Stephen A. Lawrence wrote:

And a glance at a human's teeth is enough to show humans are better suited to a plant diet than a diet rich in cows.


On the other hand, when you look at human stomach chemistry, you find that we are well suited to eating meat -- and especially cooked meat -- although perhaps we should not eat as much as modern people do in places like Poland. And when you look at our primate cousins you find they are like us: the world's most versatile omnivores, capable thriving on just about anything. And we all spring from a long line of insectivores, which are still the chimpanzee's favorite dish. (My father in law likes to eat 'em too.)
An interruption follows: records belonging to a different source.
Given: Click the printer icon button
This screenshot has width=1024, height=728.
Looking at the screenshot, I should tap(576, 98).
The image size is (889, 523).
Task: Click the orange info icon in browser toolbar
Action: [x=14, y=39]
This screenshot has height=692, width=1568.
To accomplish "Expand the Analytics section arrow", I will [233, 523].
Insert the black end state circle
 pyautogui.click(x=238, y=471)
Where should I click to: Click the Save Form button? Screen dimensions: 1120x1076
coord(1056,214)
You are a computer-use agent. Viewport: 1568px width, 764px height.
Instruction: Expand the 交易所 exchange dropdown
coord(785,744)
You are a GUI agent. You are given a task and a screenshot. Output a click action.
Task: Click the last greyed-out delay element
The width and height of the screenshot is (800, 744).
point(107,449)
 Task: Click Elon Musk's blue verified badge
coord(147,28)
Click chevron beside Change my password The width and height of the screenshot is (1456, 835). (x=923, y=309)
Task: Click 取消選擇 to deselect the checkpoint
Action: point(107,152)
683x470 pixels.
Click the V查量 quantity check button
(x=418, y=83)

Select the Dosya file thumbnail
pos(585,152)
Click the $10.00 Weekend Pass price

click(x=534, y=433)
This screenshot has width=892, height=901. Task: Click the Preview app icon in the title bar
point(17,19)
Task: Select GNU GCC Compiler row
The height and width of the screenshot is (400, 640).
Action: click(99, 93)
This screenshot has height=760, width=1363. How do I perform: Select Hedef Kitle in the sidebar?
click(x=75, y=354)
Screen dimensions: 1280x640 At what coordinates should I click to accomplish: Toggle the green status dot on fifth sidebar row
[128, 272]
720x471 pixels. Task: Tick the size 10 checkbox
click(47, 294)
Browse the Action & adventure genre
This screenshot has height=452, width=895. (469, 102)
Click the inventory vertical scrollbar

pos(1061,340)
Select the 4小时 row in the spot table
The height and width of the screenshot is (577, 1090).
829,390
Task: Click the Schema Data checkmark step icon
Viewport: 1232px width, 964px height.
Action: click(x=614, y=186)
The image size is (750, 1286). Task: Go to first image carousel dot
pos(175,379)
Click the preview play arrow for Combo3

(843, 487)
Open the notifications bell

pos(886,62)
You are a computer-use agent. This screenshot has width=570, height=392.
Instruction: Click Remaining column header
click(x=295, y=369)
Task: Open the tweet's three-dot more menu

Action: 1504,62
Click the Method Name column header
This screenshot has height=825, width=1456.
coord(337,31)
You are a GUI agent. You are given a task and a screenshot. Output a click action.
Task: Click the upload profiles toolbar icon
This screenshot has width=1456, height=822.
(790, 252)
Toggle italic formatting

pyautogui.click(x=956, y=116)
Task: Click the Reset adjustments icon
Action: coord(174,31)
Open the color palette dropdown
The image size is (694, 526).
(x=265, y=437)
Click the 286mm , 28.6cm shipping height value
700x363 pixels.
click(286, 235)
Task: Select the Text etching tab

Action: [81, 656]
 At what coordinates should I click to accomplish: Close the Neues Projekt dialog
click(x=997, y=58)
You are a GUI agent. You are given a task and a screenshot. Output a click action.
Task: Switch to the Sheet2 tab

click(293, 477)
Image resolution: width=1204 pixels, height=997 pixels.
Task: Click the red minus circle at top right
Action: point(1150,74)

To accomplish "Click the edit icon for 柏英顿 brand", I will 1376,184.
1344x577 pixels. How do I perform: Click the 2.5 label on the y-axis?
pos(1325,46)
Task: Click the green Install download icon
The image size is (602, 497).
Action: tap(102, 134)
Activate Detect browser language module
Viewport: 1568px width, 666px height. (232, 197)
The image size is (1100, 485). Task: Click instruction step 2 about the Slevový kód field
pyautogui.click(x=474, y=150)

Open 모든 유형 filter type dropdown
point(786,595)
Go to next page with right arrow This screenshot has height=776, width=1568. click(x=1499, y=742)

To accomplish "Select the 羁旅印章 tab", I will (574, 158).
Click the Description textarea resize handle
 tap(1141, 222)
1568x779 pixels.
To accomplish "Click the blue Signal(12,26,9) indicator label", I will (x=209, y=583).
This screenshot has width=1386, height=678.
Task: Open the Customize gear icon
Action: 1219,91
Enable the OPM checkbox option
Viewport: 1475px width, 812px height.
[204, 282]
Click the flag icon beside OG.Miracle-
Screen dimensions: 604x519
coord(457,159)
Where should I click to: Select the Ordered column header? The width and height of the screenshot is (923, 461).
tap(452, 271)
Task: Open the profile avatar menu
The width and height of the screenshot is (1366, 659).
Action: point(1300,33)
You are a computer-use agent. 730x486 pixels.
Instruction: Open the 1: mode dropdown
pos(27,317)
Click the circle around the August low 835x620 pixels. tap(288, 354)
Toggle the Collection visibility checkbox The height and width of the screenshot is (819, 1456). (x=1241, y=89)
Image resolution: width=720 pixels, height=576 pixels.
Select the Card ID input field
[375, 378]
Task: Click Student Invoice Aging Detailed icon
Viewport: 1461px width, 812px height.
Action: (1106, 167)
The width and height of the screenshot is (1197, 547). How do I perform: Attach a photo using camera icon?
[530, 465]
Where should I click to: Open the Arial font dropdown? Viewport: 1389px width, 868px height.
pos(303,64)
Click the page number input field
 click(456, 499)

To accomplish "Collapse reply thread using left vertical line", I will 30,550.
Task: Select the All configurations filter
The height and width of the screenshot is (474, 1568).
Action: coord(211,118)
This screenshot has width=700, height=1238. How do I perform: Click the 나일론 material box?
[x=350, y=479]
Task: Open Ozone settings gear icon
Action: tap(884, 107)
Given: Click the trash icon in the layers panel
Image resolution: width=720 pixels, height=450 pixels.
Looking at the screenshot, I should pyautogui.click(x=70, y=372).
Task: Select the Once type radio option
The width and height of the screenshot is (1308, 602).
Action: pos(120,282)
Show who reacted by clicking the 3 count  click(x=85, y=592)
People have been using fire and hand tools for so many eons it has apparently affected our evolutionary change. I find that astounding.

:-) Indeed! It appears we co-evolved with our use of tools! In other words, the first creature to cook with fire was _not_ a "human".

There is just too much about human construction that makes perfect sense in tool-using clothing-wearing creatures, that would make no sense at all in technology-free animals, to see how it could be otherwise.

The teeth of our closest relatives, the chimpanzees, tell the story in boldface type. NOBODY could mistake a chimp's teeth for a human's teeth, yet we supposedly are adapted to the same diet.

But that rather cuts the ground out from under my argument about teeth, doesn't it?